[Opening Exercise materials section]

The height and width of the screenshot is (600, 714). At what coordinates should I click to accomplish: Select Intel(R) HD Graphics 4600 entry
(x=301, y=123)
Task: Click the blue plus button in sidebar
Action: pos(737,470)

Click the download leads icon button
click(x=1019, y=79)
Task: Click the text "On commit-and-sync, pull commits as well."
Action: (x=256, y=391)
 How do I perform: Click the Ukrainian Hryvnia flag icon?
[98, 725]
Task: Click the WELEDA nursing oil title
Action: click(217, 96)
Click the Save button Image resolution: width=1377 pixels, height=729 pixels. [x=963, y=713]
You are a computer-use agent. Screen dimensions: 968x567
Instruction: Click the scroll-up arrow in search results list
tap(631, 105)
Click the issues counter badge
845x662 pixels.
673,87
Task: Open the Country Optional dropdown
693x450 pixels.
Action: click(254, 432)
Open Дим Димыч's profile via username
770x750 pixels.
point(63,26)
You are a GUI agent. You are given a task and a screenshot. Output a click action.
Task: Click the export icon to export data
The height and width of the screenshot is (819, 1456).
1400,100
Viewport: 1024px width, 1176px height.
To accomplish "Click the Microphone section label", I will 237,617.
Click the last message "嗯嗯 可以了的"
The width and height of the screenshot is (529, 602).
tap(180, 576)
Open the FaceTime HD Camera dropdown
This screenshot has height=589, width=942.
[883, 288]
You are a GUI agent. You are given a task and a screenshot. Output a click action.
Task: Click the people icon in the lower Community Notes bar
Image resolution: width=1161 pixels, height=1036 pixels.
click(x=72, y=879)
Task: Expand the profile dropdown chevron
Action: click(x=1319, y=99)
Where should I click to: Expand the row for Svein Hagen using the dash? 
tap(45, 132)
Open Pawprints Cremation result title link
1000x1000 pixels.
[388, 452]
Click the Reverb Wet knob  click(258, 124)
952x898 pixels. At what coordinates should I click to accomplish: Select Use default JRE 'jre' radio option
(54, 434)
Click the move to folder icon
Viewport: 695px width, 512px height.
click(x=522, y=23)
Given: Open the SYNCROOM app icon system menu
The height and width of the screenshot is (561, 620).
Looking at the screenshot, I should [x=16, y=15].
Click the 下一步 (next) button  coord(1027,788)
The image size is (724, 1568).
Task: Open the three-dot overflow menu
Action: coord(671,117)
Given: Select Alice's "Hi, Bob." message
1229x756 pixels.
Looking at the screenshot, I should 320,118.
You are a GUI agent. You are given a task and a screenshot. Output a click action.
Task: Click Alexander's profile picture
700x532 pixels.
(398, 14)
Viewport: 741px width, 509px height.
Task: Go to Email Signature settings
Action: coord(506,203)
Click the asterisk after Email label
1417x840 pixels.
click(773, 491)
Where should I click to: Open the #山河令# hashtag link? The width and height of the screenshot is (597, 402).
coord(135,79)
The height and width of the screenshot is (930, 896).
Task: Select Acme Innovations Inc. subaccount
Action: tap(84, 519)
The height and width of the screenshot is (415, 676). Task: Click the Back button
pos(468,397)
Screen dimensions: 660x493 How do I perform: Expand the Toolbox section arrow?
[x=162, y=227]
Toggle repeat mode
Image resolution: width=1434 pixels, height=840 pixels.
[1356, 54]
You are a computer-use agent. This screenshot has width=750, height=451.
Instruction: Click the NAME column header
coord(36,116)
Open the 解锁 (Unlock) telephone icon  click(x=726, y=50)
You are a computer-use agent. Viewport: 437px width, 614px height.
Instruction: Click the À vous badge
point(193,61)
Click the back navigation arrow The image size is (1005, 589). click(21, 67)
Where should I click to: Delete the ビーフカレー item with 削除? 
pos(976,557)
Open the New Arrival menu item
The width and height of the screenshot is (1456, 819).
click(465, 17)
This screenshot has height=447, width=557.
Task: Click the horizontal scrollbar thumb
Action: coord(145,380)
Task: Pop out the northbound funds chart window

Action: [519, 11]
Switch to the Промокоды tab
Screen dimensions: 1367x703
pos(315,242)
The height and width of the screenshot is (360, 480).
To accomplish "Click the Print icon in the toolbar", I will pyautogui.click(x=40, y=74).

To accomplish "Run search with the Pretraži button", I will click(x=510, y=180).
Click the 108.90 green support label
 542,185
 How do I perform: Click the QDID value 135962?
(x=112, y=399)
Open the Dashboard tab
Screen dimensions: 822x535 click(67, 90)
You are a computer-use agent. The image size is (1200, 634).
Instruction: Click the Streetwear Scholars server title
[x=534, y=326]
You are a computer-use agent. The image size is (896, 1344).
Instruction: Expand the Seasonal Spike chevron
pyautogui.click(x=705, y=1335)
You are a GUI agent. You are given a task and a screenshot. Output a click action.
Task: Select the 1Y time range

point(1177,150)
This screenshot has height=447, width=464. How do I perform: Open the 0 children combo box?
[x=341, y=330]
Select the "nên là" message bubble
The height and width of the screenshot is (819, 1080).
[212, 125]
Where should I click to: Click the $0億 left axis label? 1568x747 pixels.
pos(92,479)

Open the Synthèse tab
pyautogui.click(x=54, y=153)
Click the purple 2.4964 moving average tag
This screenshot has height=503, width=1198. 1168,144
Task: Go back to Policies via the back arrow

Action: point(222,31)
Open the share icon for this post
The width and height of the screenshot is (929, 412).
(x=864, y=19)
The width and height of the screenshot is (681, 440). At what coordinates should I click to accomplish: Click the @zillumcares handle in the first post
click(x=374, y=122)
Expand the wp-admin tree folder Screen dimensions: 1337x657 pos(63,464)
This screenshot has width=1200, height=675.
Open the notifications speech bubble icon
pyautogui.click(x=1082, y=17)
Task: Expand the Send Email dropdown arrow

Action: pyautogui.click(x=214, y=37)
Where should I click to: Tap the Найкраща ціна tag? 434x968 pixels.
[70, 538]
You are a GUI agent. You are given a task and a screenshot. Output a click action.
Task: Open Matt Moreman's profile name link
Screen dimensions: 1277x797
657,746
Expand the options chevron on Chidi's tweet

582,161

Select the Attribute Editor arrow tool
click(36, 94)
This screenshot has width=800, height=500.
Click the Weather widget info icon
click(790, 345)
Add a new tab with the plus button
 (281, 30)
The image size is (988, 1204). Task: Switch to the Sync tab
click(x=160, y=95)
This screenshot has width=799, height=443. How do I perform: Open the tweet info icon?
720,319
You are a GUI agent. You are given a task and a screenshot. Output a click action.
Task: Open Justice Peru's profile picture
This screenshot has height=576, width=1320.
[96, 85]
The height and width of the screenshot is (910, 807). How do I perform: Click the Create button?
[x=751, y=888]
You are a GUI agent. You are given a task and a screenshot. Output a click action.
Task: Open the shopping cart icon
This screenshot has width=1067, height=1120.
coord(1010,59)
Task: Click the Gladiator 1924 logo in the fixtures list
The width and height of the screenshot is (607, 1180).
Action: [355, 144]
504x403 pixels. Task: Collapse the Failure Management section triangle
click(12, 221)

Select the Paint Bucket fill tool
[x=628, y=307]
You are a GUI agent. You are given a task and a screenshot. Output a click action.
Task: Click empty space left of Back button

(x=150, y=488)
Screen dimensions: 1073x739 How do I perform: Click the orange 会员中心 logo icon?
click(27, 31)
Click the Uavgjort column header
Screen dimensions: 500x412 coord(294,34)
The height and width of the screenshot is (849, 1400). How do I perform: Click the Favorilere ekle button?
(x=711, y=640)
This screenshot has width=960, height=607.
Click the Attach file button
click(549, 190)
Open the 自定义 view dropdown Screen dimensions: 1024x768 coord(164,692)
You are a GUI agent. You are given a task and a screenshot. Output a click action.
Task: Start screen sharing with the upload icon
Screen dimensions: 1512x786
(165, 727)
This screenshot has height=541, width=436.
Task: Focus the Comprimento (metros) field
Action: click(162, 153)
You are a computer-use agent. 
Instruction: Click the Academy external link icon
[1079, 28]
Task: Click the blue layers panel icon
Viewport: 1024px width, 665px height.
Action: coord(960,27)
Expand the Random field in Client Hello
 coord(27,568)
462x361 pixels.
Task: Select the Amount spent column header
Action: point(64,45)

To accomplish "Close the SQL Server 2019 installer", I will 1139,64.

[Closing Exercise materials section]

▶ _About this exercise_
Nothing but the lines from the one that contains "Expand the Random field in Client Hello" through the end of the data above should appear, each reproduced exactly.

▶ _Task solution_
Expand the Random field in Client Hello
 coord(27,568)
462x361 pixels.
Task: Select the Amount spent column header
Action: point(64,45)

To accomplish "Close the SQL Server 2019 installer", I will 1139,64.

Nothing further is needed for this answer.